WHAT IS BEING ASKED: From the records below, transcribe only the lines running from the one with "Open the black acoustic guitar artist card" through the one with "Click the services list scroll down arrow". Keep both of those end lines.

[TASK DATA]

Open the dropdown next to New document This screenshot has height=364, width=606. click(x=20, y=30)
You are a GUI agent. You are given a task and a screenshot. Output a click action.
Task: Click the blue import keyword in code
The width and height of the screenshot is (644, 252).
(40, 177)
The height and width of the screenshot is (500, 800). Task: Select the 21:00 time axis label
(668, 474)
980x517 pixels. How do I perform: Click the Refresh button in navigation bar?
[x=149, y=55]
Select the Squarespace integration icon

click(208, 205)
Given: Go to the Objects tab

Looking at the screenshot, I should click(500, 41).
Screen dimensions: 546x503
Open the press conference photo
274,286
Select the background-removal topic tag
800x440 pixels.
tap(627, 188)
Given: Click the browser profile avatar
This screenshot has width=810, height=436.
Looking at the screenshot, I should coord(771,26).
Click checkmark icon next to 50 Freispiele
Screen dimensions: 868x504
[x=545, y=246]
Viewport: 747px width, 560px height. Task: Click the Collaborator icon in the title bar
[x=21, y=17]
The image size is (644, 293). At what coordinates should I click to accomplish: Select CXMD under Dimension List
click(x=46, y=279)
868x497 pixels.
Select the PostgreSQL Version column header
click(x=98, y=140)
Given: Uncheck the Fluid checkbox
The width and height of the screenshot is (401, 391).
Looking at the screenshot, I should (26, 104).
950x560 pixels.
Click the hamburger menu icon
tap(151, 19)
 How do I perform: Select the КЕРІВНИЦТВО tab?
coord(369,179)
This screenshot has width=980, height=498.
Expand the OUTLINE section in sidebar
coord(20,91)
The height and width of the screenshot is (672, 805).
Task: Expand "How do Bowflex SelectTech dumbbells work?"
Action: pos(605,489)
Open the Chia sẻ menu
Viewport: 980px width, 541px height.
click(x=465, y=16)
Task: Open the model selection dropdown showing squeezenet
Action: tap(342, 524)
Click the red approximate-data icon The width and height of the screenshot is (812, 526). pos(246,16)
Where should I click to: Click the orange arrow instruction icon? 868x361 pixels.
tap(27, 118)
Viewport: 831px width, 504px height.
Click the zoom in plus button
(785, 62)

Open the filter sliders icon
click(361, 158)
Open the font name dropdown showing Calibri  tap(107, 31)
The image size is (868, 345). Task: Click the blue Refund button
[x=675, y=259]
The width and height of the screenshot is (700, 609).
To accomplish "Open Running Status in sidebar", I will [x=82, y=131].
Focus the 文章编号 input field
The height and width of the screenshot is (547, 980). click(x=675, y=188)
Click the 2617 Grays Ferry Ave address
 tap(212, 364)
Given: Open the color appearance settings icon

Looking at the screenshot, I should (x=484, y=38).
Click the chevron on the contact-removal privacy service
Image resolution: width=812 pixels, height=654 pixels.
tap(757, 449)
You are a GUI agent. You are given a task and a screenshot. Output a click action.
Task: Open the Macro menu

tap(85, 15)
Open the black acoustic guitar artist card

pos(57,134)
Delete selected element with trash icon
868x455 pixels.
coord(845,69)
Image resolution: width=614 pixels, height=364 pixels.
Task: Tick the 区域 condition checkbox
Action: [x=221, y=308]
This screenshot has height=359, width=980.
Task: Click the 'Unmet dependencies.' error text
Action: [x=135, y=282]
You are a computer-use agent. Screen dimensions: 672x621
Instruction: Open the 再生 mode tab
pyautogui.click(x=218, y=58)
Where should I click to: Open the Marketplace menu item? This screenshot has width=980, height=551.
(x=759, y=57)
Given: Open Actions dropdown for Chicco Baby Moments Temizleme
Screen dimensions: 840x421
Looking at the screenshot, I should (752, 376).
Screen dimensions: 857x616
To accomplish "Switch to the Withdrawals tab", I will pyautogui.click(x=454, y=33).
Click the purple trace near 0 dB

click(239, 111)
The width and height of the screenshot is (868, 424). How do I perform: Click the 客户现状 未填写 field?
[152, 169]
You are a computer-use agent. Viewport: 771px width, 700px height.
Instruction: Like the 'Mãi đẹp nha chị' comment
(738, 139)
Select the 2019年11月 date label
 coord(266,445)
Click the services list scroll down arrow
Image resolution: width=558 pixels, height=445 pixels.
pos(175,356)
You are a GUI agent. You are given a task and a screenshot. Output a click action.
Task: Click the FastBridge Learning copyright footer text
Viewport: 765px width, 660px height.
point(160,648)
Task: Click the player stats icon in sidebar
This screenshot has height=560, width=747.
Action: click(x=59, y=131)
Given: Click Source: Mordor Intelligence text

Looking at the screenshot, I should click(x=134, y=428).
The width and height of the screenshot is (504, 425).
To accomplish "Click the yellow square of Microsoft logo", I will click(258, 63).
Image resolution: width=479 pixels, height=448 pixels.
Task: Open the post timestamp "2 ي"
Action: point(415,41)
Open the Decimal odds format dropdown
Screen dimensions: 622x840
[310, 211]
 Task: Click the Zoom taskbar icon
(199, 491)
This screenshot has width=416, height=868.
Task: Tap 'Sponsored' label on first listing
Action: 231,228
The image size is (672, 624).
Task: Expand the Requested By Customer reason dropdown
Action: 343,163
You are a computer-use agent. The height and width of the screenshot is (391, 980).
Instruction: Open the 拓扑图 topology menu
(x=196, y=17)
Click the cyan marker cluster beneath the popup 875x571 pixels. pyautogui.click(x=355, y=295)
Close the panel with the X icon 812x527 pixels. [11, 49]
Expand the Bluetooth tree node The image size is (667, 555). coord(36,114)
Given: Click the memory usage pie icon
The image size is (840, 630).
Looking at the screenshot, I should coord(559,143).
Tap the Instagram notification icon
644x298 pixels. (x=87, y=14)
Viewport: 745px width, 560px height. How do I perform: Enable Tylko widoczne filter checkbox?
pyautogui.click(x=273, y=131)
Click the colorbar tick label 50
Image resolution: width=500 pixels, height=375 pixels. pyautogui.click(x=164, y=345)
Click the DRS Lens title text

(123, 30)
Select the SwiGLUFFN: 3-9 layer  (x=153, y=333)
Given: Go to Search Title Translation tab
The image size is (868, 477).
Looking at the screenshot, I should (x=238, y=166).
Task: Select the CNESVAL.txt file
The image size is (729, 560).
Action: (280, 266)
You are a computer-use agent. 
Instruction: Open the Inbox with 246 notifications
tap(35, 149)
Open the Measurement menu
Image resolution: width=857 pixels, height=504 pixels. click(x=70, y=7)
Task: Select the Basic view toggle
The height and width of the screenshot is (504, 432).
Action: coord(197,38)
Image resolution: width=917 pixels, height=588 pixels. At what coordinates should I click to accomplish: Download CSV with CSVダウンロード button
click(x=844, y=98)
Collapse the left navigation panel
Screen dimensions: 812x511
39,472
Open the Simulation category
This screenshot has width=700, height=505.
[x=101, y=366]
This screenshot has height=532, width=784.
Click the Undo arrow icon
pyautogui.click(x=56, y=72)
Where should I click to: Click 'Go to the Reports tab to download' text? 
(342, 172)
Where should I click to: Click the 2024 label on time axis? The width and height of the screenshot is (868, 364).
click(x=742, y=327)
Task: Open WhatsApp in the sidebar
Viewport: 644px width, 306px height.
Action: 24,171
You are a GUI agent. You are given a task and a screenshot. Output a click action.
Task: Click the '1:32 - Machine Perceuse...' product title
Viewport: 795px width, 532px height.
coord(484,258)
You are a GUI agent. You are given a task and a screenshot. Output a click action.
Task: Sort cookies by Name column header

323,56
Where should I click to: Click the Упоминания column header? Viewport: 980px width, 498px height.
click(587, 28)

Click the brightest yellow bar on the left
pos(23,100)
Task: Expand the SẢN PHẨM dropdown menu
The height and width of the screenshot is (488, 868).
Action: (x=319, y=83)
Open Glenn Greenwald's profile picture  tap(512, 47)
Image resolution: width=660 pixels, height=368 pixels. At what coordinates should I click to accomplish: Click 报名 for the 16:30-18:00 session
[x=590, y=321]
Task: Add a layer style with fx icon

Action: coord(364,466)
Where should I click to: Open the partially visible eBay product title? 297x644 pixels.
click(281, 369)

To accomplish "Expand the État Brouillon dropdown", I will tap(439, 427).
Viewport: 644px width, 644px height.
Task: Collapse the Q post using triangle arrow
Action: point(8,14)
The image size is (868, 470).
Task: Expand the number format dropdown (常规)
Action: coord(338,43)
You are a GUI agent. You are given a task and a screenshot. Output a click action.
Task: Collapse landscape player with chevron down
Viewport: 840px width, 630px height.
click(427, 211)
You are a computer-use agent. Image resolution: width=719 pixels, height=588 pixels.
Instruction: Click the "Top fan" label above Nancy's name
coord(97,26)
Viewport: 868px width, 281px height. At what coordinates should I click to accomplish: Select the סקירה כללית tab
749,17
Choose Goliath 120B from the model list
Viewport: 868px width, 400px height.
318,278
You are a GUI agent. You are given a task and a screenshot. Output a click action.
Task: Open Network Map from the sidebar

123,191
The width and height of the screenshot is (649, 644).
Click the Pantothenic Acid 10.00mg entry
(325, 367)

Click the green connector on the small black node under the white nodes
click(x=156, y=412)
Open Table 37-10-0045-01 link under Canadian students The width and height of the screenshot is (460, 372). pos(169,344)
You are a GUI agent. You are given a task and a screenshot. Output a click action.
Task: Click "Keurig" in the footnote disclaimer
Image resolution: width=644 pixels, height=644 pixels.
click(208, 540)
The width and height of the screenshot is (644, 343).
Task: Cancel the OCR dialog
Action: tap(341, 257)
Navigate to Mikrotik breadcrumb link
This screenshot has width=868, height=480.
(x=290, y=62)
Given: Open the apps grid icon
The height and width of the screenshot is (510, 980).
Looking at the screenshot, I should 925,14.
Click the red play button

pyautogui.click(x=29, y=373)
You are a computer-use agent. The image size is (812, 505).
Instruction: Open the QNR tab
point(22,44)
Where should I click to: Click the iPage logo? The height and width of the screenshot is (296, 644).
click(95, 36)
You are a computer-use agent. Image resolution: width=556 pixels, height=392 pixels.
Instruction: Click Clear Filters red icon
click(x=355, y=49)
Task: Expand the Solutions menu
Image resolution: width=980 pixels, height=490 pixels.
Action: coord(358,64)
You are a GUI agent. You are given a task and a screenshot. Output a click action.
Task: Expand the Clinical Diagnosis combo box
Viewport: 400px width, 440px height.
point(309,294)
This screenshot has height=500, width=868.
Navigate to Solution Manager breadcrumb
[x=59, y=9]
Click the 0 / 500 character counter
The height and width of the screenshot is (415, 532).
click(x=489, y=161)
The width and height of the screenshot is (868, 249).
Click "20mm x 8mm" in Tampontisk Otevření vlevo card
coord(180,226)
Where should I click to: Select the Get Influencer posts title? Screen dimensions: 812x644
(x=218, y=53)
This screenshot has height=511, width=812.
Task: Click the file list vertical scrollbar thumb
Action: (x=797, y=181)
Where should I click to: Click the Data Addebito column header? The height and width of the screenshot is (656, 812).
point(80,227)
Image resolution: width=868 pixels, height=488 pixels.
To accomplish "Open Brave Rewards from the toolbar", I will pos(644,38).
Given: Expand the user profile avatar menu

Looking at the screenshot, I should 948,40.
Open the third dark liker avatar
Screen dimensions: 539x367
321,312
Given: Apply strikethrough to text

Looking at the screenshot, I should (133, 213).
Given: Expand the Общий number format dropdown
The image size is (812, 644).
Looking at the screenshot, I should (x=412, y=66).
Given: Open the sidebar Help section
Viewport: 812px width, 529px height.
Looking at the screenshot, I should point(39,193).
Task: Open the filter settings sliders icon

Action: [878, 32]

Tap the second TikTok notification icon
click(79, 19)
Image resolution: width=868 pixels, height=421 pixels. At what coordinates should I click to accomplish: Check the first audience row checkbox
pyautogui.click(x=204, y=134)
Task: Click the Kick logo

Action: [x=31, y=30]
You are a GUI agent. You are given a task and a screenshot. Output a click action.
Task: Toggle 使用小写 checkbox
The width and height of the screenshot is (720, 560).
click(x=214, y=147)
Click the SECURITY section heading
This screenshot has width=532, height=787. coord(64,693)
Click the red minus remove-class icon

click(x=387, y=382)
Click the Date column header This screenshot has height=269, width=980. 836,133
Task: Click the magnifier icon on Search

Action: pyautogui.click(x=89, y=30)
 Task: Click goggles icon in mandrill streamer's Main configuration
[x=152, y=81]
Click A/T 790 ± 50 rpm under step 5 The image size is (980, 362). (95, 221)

[/TASK DATA]

ANSWER FOR THIS EXERCISE:
Open the black acoustic guitar artist card

pos(57,134)
Delete selected element with trash icon
868x455 pixels.
coord(845,69)
Image resolution: width=614 pixels, height=364 pixels.
Task: Tick the 区域 condition checkbox
Action: [x=221, y=308]
This screenshot has height=359, width=980.
Task: Click the 'Unmet dependencies.' error text
Action: [x=135, y=282]
You are a computer-use agent. Screen dimensions: 672x621
Instruction: Open the 再生 mode tab
pyautogui.click(x=218, y=58)
Where should I click to: Open the Marketplace menu item? This screenshot has width=980, height=551.
(x=759, y=57)
Given: Open Actions dropdown for Chicco Baby Moments Temizleme
Screen dimensions: 840x421
Looking at the screenshot, I should (752, 376).
Screen dimensions: 857x616
To accomplish "Switch to the Withdrawals tab", I will pyautogui.click(x=454, y=33).
Click the purple trace near 0 dB

click(239, 111)
The width and height of the screenshot is (868, 424). How do I perform: Click the 客户现状 未填写 field?
[152, 169]
You are a computer-use agent. Viewport: 771px width, 700px height.
Instruction: Like the 'Mãi đẹp nha chị' comment
(738, 139)
Select the 2019年11月 date label
 coord(266,445)
Click the services list scroll down arrow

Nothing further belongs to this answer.